§ EXERCISE DETAILS:
Using the listing below, report each line holding the string "will".

§ RECORDS FOR THIS EXERCISE:
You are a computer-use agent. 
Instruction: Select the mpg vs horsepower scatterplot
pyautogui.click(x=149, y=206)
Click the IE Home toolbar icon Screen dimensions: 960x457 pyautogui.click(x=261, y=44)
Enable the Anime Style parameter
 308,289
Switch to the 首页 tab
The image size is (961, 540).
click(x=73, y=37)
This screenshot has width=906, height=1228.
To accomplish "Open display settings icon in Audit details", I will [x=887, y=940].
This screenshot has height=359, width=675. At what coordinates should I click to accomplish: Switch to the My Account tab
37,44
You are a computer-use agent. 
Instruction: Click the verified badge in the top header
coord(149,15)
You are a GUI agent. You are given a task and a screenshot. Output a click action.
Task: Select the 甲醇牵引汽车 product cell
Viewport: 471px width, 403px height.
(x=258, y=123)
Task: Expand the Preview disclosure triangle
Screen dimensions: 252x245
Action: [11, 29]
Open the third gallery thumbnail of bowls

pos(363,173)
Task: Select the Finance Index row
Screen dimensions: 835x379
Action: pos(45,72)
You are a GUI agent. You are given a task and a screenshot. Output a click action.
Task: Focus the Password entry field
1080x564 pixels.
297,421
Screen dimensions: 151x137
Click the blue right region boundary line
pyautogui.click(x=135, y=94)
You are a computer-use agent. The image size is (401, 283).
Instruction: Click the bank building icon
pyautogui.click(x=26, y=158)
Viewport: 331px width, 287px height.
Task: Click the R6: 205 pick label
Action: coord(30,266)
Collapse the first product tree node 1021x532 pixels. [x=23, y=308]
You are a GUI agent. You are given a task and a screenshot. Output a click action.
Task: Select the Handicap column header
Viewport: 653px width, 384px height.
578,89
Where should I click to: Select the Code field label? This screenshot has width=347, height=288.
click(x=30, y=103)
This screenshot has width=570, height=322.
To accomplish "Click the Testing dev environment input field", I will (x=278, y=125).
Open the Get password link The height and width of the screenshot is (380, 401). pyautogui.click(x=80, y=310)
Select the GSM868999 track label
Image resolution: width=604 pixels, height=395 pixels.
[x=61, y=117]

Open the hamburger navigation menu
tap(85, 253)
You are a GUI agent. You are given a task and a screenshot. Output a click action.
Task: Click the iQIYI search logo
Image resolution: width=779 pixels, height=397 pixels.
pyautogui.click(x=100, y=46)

§ COMPLETED EXERCISE:
To accomplish "Open display settings icon in Audit details", I will [x=887, y=940].
To accomplish "Click the Testing dev environment input field", I will (x=278, y=125).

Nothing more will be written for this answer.